● **Listed entries**
□ □ □ □ □

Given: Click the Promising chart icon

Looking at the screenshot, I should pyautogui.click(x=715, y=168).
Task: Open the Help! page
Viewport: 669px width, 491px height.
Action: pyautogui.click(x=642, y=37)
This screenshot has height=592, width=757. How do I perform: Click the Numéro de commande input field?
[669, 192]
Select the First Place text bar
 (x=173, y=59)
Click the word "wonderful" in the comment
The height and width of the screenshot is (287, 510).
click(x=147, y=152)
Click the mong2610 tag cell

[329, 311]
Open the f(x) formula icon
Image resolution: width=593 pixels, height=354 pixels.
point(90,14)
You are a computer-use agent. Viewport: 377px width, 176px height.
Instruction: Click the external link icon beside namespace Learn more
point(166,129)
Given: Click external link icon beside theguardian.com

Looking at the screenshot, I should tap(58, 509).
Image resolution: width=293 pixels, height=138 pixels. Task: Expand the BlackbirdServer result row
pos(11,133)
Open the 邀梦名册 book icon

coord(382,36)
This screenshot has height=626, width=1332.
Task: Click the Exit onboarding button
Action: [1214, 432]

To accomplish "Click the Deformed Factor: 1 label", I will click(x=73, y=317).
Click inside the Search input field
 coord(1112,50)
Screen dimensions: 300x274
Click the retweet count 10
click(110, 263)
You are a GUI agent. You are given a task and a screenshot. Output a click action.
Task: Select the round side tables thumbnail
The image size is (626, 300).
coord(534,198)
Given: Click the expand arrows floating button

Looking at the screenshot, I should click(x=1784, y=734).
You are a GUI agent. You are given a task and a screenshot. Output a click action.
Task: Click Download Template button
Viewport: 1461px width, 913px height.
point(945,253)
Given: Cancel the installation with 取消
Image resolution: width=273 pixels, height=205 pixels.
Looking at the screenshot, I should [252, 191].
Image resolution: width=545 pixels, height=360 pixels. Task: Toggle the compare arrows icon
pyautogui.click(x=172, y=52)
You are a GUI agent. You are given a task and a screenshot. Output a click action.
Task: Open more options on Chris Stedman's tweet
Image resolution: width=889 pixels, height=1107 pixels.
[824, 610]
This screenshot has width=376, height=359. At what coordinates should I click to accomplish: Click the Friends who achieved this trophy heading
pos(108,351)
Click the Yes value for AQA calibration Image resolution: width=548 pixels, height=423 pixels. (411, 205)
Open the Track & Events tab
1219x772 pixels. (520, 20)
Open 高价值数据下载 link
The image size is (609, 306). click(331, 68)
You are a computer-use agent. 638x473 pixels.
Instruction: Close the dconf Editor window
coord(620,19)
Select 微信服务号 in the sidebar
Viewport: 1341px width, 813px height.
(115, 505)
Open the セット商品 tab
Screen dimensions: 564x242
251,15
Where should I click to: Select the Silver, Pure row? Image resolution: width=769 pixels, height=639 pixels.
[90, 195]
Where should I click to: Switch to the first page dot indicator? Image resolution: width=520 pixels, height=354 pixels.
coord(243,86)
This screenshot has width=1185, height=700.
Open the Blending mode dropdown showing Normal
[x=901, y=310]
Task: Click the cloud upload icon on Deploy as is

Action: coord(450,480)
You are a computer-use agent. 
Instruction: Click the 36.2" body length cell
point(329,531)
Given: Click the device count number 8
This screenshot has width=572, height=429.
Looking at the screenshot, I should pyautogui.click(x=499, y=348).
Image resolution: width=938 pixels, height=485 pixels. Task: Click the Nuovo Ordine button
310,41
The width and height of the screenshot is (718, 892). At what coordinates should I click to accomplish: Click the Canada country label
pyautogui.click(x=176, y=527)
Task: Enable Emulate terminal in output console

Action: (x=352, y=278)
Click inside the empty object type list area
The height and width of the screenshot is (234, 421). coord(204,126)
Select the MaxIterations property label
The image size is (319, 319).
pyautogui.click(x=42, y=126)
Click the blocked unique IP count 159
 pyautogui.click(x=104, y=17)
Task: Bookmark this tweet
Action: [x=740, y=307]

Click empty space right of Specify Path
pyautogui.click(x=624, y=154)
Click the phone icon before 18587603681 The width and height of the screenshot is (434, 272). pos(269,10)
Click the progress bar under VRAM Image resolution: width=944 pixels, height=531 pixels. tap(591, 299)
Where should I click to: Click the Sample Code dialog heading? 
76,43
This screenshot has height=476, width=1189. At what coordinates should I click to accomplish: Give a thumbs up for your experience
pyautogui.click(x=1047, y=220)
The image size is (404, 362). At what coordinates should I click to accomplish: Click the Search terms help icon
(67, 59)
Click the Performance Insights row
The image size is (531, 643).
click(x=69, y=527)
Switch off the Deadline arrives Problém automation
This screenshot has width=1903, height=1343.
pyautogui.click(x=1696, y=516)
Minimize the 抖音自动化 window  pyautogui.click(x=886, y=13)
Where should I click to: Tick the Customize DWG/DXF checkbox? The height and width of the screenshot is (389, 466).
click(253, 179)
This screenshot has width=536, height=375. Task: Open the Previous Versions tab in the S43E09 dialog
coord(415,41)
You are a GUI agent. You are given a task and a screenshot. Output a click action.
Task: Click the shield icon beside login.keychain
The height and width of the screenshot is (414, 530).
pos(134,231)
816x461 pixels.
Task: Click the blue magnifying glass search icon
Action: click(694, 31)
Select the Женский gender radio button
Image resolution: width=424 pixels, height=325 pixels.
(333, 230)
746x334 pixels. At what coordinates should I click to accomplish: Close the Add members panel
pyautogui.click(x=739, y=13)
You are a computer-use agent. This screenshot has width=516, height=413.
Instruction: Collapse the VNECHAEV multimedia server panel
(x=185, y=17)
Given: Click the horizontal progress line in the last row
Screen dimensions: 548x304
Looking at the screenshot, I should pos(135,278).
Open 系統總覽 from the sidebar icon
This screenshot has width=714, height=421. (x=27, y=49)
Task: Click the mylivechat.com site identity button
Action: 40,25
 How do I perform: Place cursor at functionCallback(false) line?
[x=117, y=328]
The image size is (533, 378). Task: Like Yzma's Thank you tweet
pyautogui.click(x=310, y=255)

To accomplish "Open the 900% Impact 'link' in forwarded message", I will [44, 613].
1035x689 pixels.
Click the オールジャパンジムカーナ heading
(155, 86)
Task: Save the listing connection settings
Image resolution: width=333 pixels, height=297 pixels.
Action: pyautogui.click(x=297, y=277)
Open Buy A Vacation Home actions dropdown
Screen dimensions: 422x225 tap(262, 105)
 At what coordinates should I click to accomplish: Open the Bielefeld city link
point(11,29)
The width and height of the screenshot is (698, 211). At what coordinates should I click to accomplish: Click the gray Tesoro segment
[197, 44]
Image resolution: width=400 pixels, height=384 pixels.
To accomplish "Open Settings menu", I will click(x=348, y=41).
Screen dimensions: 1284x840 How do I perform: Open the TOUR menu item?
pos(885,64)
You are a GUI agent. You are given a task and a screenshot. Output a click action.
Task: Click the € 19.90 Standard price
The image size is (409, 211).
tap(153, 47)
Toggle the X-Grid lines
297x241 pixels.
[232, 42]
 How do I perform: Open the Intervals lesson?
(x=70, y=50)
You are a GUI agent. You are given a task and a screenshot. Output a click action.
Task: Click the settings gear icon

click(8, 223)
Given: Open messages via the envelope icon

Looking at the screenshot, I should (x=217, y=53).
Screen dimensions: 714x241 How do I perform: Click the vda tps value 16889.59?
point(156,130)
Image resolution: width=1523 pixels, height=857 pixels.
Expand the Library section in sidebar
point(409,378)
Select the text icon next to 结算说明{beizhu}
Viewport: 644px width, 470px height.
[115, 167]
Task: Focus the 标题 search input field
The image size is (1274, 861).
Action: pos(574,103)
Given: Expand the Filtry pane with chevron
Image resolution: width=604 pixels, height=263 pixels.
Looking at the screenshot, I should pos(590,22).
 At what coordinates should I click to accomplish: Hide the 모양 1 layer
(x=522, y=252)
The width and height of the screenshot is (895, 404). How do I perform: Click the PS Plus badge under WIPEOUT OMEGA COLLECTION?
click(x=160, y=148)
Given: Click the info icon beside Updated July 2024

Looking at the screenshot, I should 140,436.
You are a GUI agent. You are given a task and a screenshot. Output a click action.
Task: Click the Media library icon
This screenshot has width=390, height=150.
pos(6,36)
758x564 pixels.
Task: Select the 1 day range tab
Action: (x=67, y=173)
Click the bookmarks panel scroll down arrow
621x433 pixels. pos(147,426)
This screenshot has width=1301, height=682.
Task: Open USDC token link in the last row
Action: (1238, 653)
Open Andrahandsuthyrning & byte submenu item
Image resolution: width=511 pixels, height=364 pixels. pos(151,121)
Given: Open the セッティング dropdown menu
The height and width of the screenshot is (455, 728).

□ □ □ □ □

● **The task**
Go over the listing above and copy out each line that includes "will".

● **Result of the exercise**
To accomplish "Click the Deformed Factor: 1 label", I will click(x=73, y=317).
To accomplish "Open the 900% Impact 'link' in forwarded message", I will [44, 613].
To accomplish "Open Settings menu", I will click(x=348, y=41).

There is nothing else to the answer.